### TEXT SEGMENT
________

The  is the coast guard of Japan.

The Japan Coast Guard consists of about 13,700 personnel and is responsible for the protection of the coastline of Japan under the oversight of the Ministry of Land, Infrastructure, Transport and Tourism. The Japan Coast Guard was founded in 1948 as the Maritime Safety Agency and received its current English name in 2000.

The motto of the Japan Coast Guard is .

History 
In the Empire of Japan, coast guard operations were mandated for the Imperial Japanese Navy. But the Navy was dissolved with the surrender of Japan in August 1945, and the ability of maintaining maritime order was declined seriously. Dense trade and smuggling had increased dramatically, even pirates had come to appear. Consultation between the Japanese government who wanted to restore public security capacity as soon as possible and the Allied countries wanting to maintain disarmament of Japan faced difficulties, but in 1946, an "Illegal Immigration Control Headquarters" was established in the Ministry of Transport, as cholera was transmitted to Kyushu by smugglers from the Korean Peninsula and was concerned to cause severe infection explosion.

Meanwhile, the GHQ/SCAP also recognized the deficiencies of the Japanese coast guard system, and in March 1946, USCG Captain Frank M. Meals was invited to consider the situation. Captain Meals suggested the establishment of a comprehensive coast guard organization based on the USCG. In response to this, the Maritime Safety Agency (MSA) was established as an external station of the Ministry of Transportation in 1948. Its English name was changed to Japan Coast Guard in April 2000. In 1952 the Coastal Safety Agency was created with ships supplied by the US and spun off in 1954 as the Japan Maritime Self Defense Force.

Minesweeping operations
Immediately after the end of the war, a large number of aerial mines laid by the US military were left in the waters around Japan, and the duty of clearing them became an important mission of the MSA. For this mission, minesweepers of the former IJN were incorporated into the MSA, and later, transferred to the Safety Security Force, ancestor of the Japan Maritime Self-Defense Force.

In addition to activities in Japan's waters, in 1950, two flotillas of minesweepers were sent to the Korean Peninsula under the United Nations flag during the Korean War.

________

### MATERIAL PROVIDED
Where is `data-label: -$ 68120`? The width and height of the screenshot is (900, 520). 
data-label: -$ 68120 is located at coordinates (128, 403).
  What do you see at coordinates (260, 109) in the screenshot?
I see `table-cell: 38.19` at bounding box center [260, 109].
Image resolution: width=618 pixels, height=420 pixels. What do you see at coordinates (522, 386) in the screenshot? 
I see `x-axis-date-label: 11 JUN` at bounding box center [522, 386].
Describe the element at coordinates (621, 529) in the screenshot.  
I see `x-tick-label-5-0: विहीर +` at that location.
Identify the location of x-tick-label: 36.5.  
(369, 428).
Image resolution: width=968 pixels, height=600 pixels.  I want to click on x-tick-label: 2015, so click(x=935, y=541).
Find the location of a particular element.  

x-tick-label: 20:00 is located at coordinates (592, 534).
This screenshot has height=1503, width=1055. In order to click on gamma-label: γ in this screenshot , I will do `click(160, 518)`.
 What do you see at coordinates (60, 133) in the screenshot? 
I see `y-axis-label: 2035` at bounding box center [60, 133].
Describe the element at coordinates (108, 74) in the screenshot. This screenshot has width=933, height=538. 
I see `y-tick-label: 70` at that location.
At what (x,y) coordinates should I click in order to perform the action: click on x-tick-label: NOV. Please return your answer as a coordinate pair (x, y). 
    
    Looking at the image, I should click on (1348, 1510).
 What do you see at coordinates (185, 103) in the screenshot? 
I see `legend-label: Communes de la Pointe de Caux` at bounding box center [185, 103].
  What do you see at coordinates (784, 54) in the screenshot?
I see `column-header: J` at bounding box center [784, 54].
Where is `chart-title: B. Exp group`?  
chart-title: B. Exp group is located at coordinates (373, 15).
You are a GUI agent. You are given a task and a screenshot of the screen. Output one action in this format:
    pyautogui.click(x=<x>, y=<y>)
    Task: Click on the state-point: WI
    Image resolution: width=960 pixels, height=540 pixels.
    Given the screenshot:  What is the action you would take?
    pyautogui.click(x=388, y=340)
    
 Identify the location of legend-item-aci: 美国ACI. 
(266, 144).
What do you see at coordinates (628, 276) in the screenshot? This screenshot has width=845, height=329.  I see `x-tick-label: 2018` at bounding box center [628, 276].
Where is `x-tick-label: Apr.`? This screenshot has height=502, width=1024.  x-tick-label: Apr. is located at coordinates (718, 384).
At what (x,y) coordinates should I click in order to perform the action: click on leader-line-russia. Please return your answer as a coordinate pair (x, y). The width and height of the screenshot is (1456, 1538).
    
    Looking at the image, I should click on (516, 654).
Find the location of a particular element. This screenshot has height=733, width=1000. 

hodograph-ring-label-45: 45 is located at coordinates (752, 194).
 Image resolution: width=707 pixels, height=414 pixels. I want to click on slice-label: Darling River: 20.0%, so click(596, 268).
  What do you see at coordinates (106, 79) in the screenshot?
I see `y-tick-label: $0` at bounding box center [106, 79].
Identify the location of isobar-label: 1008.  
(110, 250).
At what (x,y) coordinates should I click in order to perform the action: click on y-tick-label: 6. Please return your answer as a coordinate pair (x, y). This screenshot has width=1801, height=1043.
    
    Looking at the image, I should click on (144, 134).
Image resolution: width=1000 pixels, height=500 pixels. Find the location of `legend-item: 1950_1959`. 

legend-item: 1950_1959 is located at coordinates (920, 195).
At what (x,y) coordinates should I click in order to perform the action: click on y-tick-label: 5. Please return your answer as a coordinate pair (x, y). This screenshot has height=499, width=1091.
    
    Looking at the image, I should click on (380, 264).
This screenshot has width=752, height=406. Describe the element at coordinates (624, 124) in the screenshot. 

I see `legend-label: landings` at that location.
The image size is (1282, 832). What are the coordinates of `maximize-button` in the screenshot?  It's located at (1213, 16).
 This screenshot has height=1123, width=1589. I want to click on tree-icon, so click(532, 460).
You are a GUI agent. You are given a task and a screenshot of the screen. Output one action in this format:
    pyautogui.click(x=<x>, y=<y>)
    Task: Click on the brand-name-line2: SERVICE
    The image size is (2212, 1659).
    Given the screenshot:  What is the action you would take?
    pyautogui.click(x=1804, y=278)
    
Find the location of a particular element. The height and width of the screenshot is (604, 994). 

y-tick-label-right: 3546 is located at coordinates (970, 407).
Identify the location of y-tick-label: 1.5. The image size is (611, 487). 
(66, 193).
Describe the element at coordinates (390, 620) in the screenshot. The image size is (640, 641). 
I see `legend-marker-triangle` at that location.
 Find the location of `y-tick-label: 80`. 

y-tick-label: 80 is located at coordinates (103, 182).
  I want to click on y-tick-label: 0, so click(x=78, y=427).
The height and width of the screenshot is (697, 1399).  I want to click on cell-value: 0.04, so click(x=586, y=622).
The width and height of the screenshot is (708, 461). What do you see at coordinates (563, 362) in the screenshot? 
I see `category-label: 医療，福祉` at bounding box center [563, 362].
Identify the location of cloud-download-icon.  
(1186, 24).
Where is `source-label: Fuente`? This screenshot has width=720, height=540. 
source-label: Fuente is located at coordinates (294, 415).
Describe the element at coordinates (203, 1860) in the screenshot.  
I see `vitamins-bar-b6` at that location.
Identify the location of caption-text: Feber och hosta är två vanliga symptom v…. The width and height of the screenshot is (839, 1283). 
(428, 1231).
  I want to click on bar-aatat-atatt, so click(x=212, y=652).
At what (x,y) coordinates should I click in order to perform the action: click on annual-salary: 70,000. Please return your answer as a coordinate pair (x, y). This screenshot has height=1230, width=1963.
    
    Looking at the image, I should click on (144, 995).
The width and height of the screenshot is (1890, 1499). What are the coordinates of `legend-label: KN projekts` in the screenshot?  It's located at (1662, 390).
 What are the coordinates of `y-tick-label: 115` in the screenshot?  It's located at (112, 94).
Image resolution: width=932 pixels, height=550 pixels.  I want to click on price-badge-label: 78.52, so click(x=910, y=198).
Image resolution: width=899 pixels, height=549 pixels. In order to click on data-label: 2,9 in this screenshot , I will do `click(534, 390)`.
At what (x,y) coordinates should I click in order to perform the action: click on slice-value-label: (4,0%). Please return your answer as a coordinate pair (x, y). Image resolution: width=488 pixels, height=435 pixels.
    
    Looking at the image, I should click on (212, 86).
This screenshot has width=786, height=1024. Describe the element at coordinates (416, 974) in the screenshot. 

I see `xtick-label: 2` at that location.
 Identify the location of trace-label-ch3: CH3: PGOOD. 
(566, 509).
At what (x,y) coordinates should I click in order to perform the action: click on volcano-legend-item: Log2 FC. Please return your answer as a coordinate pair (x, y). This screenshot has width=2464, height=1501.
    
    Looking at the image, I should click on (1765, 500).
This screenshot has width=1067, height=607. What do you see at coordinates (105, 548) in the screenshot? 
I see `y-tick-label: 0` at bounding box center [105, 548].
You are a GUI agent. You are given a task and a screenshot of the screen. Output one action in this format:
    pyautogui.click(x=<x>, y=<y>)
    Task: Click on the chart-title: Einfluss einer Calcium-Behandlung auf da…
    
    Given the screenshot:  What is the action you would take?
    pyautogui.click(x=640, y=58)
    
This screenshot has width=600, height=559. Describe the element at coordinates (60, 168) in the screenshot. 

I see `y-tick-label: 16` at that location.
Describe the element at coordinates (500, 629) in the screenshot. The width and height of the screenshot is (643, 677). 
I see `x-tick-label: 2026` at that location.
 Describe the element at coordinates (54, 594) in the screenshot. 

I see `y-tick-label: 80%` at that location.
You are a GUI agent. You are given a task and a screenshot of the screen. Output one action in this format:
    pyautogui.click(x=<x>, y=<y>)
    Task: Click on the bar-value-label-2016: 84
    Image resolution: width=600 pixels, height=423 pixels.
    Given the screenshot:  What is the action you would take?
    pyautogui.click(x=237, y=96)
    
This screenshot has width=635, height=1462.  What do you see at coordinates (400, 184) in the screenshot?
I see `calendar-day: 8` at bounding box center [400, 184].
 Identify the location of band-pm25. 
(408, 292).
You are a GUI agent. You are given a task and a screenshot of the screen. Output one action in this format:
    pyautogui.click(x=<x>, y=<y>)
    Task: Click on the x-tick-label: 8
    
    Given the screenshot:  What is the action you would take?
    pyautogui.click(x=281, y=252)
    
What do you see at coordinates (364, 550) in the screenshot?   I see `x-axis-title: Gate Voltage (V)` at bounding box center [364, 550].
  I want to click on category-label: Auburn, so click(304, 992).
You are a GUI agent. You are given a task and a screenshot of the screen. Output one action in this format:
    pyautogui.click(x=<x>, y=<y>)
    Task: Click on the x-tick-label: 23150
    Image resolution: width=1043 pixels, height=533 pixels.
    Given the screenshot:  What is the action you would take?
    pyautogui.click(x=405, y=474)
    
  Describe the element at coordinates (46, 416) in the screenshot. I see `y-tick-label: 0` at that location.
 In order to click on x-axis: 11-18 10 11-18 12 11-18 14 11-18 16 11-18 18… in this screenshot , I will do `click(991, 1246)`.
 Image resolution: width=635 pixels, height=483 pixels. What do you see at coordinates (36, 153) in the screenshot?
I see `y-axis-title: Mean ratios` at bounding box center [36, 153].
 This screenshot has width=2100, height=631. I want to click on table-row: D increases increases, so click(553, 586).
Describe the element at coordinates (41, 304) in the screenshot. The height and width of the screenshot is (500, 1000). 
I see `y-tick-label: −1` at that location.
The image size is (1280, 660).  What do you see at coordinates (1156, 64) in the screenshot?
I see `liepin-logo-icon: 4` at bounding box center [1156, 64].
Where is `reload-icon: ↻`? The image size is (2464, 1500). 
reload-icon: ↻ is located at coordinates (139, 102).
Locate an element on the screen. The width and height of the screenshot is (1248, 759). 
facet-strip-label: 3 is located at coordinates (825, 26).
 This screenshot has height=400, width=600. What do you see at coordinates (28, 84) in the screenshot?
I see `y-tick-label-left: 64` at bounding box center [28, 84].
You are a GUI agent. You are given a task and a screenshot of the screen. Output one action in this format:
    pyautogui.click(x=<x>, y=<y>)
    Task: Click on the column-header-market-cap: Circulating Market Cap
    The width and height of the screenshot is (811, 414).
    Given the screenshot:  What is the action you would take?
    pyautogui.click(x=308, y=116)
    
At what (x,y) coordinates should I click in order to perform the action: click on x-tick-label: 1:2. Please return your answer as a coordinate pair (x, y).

________

### WHAT THE TASK ASKS
According to the text on the Japan Coast Guard, when did the Maritime Safety Agency receive the English name Japan Coast Guard? These rows were taken from a different source than the text.

### EXERCISE OUTPUT
April 2000